¡Vaya, vaya!. Resulta que varios años después del atentado sobre Nord Stream y tras la "implacable" investigación alemana, según los medios cuarteados, están atrapando a una serie de ucranianos sospechosos. Qué rapidez, Dios mío. Nadie lo sospechaba (con sorna, claro). Espero que no sea la típica cortina de humo para tapar a los que decidieron el plan original (el de inicio, no porque sea muy ingenioso).
En otro orden de cosas, o el mismo, y ante la tensa espera de una nueva temporada de "La voz", uno se atreve a poner alguna tertulia de alguna antigua emisora por la que don César y don Lorenzo pasaron (y mejoraron aunque sea durante su estancia), y se asusta y aburre cuando una y otra vez escucha que Rusia y China son los enemigos de España, que quieren hacerse con nuestros secretos de país "crucial" de la OTAN y bla, bla, bla.
Sinceramente, no creo que a España le queden muchos secretos y la verdad, envidio el carácter con el que los chinos vienen a España a ganarse la vida.

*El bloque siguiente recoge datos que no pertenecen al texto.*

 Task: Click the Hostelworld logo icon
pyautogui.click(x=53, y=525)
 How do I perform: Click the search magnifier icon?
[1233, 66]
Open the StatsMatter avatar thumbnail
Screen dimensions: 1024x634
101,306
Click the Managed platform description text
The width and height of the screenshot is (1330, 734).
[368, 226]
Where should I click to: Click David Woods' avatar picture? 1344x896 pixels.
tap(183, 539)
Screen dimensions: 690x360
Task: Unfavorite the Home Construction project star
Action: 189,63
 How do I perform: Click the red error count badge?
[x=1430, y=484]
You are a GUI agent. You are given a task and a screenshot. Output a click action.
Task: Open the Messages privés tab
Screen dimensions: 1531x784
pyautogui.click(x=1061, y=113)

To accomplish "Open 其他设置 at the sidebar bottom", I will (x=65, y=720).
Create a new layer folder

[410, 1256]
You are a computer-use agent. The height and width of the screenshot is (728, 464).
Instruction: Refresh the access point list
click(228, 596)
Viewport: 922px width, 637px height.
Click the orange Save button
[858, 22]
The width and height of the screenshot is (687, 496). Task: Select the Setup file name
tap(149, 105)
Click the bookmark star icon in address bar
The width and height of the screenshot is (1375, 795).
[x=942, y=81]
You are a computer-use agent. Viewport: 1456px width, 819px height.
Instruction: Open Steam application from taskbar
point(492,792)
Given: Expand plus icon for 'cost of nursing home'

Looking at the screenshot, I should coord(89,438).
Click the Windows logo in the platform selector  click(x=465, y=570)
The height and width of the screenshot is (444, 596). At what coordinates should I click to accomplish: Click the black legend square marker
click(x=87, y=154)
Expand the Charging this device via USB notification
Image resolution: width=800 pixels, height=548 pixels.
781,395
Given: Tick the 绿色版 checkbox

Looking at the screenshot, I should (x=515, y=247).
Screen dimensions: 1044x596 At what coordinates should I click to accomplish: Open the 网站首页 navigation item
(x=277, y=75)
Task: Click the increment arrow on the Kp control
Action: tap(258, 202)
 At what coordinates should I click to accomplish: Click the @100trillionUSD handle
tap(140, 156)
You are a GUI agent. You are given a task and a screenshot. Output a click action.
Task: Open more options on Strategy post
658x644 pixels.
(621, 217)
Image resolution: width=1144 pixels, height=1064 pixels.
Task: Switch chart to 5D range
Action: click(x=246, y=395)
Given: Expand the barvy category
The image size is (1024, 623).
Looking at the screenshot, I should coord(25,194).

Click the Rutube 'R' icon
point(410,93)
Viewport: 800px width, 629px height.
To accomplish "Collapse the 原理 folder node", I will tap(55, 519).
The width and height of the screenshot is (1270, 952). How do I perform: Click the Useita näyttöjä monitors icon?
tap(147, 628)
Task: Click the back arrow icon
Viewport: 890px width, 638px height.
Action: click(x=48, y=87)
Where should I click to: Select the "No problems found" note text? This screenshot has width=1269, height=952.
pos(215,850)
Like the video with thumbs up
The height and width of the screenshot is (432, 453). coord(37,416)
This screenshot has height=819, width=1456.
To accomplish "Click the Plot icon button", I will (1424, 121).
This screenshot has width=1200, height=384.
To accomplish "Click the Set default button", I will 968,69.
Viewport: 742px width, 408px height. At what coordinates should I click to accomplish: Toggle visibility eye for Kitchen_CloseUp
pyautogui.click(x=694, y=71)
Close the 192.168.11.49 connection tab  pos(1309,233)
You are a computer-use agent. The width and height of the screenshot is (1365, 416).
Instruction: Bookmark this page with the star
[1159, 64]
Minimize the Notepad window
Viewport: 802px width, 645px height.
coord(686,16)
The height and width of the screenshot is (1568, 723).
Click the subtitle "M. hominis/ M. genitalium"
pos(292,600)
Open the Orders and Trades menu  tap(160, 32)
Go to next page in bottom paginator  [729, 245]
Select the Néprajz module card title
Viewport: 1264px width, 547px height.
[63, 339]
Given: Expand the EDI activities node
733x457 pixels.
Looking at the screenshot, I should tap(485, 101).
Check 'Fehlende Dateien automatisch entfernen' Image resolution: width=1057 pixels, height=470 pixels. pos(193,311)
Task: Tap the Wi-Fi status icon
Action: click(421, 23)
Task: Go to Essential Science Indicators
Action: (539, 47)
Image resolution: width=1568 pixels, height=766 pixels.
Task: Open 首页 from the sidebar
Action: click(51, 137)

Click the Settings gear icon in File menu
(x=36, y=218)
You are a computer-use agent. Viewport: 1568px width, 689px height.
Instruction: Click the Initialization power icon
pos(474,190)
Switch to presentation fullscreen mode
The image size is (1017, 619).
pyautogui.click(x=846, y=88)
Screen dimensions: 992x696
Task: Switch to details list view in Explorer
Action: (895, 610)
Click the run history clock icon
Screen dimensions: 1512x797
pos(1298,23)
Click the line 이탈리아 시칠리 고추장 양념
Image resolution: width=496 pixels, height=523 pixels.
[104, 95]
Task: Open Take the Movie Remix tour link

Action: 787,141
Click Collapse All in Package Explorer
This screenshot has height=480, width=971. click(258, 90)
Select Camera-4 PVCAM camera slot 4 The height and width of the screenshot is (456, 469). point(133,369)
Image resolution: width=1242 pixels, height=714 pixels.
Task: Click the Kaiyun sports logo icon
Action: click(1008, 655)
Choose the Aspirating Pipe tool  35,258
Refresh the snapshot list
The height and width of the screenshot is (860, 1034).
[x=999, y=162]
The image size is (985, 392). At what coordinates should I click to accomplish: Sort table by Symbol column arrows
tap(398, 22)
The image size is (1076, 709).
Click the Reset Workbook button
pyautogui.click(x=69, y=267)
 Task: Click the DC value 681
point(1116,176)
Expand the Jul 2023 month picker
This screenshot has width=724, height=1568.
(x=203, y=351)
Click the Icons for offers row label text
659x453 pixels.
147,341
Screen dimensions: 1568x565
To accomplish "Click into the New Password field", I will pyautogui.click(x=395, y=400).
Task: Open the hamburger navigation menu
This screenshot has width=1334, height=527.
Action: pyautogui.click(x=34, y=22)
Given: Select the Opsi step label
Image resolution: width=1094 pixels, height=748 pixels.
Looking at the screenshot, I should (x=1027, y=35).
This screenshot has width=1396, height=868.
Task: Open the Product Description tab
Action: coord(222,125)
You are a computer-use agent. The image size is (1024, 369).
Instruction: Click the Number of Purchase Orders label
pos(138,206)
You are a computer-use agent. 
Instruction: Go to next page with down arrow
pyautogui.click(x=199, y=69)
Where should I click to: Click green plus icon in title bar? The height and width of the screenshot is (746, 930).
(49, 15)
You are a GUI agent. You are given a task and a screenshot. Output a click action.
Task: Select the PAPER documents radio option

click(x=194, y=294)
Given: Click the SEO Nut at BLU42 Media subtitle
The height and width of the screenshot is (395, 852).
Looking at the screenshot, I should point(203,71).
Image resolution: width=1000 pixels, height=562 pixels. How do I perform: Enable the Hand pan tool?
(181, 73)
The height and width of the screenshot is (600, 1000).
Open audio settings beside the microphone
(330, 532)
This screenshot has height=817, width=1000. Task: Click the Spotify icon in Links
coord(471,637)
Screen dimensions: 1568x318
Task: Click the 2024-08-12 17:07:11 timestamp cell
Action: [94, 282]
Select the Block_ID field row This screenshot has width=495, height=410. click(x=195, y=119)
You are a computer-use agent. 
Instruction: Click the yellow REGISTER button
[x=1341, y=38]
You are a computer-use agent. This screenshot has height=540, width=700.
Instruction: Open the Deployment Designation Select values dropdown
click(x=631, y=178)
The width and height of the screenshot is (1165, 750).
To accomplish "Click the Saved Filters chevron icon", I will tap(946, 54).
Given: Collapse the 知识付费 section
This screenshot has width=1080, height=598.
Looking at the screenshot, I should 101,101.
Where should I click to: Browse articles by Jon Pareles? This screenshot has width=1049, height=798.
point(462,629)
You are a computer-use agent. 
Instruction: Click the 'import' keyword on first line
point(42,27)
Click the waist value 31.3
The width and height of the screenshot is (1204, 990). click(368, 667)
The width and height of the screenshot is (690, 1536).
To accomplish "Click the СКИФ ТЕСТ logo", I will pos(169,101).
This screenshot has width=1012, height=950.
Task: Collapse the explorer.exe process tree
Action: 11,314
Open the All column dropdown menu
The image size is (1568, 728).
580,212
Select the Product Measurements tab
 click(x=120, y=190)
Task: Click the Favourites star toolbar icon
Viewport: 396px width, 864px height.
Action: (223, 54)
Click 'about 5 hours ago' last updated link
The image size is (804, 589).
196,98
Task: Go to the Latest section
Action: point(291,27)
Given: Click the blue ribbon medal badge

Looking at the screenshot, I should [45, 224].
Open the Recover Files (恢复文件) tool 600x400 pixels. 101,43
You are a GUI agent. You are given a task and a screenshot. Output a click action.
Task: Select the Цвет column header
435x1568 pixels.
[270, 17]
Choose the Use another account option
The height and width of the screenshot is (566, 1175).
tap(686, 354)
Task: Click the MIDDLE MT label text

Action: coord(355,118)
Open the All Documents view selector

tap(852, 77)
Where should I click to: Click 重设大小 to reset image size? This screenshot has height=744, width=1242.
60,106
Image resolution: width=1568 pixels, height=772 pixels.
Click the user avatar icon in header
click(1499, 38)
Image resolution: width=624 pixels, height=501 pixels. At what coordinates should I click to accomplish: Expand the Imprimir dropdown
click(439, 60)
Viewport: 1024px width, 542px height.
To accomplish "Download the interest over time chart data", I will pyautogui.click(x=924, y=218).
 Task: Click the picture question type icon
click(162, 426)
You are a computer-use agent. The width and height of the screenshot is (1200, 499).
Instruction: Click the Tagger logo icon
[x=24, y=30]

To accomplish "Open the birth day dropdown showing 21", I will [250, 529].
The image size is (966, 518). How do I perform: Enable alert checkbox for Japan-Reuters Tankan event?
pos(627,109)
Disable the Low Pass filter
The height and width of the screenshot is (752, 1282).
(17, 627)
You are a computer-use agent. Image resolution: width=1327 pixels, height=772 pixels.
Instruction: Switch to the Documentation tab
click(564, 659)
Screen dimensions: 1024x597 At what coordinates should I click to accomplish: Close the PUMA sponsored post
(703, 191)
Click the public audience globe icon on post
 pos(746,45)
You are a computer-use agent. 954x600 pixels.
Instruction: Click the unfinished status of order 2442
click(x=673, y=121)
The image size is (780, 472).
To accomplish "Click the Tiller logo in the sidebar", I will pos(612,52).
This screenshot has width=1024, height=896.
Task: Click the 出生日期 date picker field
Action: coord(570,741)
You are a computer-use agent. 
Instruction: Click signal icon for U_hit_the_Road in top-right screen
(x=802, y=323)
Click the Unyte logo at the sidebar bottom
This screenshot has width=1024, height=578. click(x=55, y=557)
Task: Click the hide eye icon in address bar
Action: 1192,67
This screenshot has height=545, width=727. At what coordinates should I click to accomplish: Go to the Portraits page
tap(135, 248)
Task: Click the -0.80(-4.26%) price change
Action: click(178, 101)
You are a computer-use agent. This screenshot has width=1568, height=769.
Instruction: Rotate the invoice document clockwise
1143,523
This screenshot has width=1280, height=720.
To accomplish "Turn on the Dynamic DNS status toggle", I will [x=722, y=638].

Ojalá muchos fuéramos como ellos. Pero no, cuando oyes hablar del peligro de que se instale en España una empresa reputada china del sector del automóvil, parece que todos son espías, Fumanchús de opereta, ... Yo no sé si el que compra en Mediamarkt no es tonto, como dice su lema, pero de lo que estoy seguro es que la frase "nos engañan como a chinos" quizá debería cambiarse a "nos engañan como a españoles".